Parte de esta amable escaramuza científica tuvo lugar ante las narices de Kralick. El resto sucedió esa noche, durante la cena, con sólo nosotros seis en la mesa de la Casa Blanca, mientras unos silenciosos sirvientes entraban y salían para colmarnos de exquisiteces a expensas de los contribuyentes. Bebimos mucho. Ciertas polaridades empezaron a exponerse por sí solas en el seno de nuestro pequeño y poco avenido grupo. Estaba claro que Kolff y Helen se habían acostado con anterioridad, y tenían intención de hacerlo de nuevo; los dos se mostraban tan desinhibidos respecto a su lujuria que eso causaba una clara preocupación en Heyman, el cual parecía tener un grave caso de estreñimiento que abarcaba desde su bóveda craneal hasta el empeine de sus pies. Al parecer, Morton Fields también sentía cierto interés sexual hacia Helen y cuanto más bebía más intentaba expresarlo, pero Helen no se enteraba de ello; estaba demasiado concentrada en aquel viejo y gordo Falstaff que hablaba en sánscrito, Kolff. Así pues, Fields desvió sus atenciones hacia Aster Mikkelsen que, sin embargo, parecía tan carente de sexo como la mesa y que rechazó sus toscos avances con la fría precisión de una mujer que llevaba largo tiempo acostumbrada a tales tareas.

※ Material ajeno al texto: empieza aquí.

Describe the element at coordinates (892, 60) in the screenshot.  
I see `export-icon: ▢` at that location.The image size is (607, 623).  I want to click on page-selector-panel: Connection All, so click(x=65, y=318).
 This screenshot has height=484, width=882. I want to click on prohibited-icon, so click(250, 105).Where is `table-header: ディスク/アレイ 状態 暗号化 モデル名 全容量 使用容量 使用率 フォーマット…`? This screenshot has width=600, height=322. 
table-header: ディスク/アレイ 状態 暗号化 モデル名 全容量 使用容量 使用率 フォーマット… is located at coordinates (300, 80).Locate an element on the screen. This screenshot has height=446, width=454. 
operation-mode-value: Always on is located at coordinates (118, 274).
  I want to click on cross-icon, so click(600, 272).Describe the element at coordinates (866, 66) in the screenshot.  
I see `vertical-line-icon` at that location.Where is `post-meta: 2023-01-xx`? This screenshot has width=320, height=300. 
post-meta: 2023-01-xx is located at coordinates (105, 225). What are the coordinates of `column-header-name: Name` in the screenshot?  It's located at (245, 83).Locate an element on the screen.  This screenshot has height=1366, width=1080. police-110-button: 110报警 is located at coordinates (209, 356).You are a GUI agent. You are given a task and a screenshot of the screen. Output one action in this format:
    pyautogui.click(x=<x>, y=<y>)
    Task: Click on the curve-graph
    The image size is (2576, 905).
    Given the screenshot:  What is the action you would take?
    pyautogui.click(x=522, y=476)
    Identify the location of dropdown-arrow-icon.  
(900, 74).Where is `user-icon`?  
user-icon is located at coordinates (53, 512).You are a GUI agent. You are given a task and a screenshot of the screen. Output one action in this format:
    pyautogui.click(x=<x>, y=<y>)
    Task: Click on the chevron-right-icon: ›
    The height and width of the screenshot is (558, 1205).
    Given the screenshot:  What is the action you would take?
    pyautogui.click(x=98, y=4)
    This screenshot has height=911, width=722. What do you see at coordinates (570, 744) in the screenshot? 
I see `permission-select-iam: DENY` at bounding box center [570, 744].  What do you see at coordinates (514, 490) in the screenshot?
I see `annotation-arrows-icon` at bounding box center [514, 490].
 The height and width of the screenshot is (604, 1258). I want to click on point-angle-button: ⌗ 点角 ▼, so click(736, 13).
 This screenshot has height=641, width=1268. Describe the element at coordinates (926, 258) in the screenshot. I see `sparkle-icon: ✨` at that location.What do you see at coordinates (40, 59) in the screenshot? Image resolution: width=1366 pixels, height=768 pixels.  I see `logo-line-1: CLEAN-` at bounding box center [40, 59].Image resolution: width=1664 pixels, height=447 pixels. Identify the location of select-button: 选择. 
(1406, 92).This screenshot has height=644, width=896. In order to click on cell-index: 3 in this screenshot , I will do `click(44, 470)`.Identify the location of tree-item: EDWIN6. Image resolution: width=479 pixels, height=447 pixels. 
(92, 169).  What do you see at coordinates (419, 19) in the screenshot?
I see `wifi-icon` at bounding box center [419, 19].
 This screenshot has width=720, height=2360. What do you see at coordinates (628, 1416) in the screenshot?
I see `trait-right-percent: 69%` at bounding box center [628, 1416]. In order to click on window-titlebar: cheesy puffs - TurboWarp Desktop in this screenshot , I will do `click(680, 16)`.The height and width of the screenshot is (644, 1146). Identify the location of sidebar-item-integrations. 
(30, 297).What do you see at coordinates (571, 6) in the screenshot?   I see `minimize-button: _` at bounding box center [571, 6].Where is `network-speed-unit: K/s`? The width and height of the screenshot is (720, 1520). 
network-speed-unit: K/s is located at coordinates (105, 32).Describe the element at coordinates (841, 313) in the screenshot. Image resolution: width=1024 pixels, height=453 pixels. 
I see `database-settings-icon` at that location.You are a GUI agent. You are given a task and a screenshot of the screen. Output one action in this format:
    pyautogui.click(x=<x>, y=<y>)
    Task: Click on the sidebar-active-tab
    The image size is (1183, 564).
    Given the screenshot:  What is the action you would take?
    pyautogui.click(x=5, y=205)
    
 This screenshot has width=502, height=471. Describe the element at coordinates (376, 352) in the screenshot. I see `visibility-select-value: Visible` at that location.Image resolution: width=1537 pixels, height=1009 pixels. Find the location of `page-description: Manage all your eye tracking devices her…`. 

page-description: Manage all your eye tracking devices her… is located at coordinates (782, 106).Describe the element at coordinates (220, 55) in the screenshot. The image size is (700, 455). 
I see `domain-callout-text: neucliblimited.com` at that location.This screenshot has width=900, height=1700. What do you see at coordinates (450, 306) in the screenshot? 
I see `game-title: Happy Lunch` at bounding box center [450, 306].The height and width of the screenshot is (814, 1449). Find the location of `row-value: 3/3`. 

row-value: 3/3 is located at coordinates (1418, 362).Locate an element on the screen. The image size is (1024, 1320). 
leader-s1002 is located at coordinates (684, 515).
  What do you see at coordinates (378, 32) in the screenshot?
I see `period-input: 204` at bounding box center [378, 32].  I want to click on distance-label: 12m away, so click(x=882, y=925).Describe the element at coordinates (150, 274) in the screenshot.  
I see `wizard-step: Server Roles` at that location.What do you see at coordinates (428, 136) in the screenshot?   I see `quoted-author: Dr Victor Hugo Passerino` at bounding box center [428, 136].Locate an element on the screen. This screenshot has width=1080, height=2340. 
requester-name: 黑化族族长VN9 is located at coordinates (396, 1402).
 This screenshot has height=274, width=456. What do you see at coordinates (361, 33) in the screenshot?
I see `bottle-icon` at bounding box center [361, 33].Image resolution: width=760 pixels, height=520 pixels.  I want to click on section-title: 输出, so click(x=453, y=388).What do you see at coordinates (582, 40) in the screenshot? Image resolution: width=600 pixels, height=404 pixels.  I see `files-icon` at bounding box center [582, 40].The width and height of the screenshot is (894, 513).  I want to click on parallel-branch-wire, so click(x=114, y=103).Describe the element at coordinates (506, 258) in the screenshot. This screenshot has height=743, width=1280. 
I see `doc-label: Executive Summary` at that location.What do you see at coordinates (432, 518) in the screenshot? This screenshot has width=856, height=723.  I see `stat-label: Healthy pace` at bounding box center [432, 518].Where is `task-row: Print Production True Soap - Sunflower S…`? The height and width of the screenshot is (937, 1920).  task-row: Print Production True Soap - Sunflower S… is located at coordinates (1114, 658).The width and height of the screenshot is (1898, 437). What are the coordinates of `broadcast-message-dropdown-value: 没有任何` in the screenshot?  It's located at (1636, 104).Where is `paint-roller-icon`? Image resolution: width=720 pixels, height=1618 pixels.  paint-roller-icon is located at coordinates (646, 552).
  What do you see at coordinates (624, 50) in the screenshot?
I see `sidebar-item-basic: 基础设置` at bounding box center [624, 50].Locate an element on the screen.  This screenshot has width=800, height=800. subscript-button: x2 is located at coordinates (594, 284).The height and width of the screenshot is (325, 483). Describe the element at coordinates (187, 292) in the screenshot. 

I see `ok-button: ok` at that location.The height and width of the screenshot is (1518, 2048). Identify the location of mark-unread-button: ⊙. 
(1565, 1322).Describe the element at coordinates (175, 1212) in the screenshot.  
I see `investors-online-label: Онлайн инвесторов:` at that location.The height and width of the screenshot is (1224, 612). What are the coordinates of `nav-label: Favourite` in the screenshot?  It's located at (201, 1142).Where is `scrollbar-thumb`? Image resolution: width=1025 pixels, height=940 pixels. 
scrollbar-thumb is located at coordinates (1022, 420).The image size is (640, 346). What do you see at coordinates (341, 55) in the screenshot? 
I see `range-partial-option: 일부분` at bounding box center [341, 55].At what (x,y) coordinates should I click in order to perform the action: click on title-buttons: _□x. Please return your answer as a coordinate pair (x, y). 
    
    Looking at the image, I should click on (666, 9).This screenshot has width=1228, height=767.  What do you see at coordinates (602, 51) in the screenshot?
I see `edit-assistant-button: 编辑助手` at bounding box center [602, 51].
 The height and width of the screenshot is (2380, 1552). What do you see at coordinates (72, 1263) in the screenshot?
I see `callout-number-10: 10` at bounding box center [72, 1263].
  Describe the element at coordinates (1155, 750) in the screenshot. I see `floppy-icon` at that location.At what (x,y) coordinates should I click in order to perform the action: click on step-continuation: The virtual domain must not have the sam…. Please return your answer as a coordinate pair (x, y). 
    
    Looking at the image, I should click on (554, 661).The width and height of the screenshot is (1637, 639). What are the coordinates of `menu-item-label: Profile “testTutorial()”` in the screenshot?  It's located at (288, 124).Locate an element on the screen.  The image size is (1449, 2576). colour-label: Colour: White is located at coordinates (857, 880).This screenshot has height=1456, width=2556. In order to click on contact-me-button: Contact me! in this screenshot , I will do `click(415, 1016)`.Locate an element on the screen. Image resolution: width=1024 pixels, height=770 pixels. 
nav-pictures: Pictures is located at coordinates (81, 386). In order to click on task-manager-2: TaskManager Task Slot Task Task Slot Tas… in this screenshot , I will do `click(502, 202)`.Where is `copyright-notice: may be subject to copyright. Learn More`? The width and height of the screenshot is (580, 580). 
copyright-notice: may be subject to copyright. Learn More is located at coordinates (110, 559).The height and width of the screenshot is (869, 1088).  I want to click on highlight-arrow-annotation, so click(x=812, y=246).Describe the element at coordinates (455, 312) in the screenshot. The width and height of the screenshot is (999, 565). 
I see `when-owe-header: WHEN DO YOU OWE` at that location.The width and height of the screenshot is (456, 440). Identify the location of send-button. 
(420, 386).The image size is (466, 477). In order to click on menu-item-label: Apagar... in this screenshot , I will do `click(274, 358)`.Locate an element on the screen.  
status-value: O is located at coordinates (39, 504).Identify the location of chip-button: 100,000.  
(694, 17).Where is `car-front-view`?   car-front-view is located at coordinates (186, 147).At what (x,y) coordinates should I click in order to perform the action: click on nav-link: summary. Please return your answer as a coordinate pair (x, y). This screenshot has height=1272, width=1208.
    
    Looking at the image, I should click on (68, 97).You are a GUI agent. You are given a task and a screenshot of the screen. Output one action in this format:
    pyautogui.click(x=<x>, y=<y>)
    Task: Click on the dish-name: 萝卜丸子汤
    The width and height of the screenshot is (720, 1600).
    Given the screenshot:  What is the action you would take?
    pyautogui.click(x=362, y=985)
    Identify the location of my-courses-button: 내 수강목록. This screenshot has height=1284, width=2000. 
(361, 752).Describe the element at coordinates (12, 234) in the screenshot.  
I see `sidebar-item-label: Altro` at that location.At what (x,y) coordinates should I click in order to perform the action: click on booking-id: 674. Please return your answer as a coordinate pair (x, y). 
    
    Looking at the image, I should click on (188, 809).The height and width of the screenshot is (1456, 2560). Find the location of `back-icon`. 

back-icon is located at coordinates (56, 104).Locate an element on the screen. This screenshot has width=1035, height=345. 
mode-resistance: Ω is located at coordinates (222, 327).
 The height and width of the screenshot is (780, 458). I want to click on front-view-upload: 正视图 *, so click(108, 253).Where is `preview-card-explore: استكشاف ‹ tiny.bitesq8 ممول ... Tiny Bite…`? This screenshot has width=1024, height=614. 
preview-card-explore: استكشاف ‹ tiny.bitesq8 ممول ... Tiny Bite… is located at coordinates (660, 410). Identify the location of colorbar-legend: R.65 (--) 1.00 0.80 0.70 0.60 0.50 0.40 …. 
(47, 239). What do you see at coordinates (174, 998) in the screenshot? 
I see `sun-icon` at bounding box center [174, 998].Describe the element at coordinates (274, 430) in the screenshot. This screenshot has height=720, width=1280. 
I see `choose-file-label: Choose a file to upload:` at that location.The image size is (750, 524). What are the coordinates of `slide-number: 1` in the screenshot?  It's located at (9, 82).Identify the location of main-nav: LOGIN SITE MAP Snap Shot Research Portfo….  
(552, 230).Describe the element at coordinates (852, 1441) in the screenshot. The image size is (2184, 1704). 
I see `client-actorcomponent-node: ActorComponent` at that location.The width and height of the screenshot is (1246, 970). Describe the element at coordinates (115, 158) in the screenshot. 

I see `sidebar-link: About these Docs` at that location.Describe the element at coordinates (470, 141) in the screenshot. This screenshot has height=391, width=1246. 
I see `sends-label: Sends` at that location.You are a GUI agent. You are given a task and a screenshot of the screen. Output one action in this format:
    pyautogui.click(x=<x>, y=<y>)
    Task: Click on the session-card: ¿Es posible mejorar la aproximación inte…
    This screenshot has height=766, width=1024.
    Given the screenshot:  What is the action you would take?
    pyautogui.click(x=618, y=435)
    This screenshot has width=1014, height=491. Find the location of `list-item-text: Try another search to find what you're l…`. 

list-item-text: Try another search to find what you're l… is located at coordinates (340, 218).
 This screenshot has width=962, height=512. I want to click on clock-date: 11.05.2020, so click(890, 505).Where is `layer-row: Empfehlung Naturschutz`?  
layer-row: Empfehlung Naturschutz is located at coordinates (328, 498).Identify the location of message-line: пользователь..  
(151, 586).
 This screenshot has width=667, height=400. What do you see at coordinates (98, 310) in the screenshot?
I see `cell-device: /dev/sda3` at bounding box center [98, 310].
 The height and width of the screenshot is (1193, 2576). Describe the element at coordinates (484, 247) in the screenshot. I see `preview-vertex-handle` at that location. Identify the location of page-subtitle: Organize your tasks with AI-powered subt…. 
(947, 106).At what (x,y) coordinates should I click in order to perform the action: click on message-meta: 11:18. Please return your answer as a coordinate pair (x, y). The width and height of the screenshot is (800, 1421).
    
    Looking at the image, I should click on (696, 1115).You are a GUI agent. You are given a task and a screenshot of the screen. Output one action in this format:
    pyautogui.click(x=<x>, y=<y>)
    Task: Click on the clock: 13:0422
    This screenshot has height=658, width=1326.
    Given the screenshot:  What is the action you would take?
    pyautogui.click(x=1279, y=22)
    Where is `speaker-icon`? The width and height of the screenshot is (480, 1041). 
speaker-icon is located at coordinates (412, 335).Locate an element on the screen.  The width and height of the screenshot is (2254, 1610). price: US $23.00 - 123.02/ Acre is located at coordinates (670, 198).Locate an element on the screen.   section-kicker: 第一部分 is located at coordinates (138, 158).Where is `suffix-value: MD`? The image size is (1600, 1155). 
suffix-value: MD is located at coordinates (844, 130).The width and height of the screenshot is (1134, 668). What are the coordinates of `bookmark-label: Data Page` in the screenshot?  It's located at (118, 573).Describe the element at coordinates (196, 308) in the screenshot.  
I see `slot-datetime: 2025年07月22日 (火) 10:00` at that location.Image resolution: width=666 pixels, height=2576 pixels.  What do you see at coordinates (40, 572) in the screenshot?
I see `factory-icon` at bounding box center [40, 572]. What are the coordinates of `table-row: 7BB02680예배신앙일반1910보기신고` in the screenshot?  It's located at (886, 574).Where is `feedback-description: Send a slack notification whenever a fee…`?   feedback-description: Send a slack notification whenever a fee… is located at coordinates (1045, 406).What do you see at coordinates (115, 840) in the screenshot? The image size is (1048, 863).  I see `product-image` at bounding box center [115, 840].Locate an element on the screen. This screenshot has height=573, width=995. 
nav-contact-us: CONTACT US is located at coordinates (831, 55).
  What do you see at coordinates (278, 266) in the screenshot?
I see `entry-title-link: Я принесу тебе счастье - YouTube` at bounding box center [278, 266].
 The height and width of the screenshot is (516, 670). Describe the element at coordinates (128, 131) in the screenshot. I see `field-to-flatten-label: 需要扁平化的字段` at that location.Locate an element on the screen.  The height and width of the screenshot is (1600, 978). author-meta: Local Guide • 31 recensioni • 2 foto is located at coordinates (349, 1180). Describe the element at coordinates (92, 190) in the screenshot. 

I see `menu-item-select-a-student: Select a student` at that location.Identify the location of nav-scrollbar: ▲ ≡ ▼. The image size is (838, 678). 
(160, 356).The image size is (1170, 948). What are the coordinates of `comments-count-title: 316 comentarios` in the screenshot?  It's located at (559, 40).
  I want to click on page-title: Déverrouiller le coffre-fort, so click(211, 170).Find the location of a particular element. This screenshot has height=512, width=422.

En cuanto a mi propio estado de ánimo, era más bien de lejanía, un viejo vicio: estaba sentado allí, el observador sin cuerpo, viendo en acción a mis distinguidos colegas. Pensaba en el hecho de que este grupo había sido cuidadosamente seleccionado para evitar conflictos de personalidad y otros defectos. El pobre Sandy Kralick creía haber reunido a seis sabios impecables que servirían al país con celosa dedicación. No llevábamos juntos ni ocho horas y ya estaban apareciendo las líneas de división. ¿Qué nos ocurriría cuando se nos expusiera a la presencia del escurridizo e impredecible Vornan-19? Temía lo peor.
El banquete terminó cerca de la medianoche. Una hilera de botellas de vino vacías zigzagueaba por la mesa. Aparecieron unos empleados del gobierno y anunciaron que nos conducirían hasta los túneles.
Entonces se descubrió que Kralick nos había distribuido en hoteles esparcidos por toda la ciudad. Fields hizo una escenita algo ebria pretendiendo acompañar a Aster hasta su hotel y ella logró darle esquinazo, no sé cómo. Helen y Kolff se marcharon juntos, cogidos del brazo; cuando entraron en el ascensor vi la mano de él deslizándose bajo el sudario de cabello que envolvía a Helen. Yo volví andando a mi hotel. No conecté la pantalla para descubrir qué había estado haciendo Vornan-19 esta noche en Europa. Sospechaba, muy justamente, que a medida que fueran pasando las semanas tendría una ración más que suficiente de sus piruetas, y que podía pasar muy bien sin las noticias de esta noche.
Dormí mal. Helen McIlwain ocupó mis sueños. Antes nunca había soñado que estaba siendo circuncidado por una hechicera pelirroja envuelta en una capa de cabello humano. Confío en no tener de nuevo ese sueño… nunca.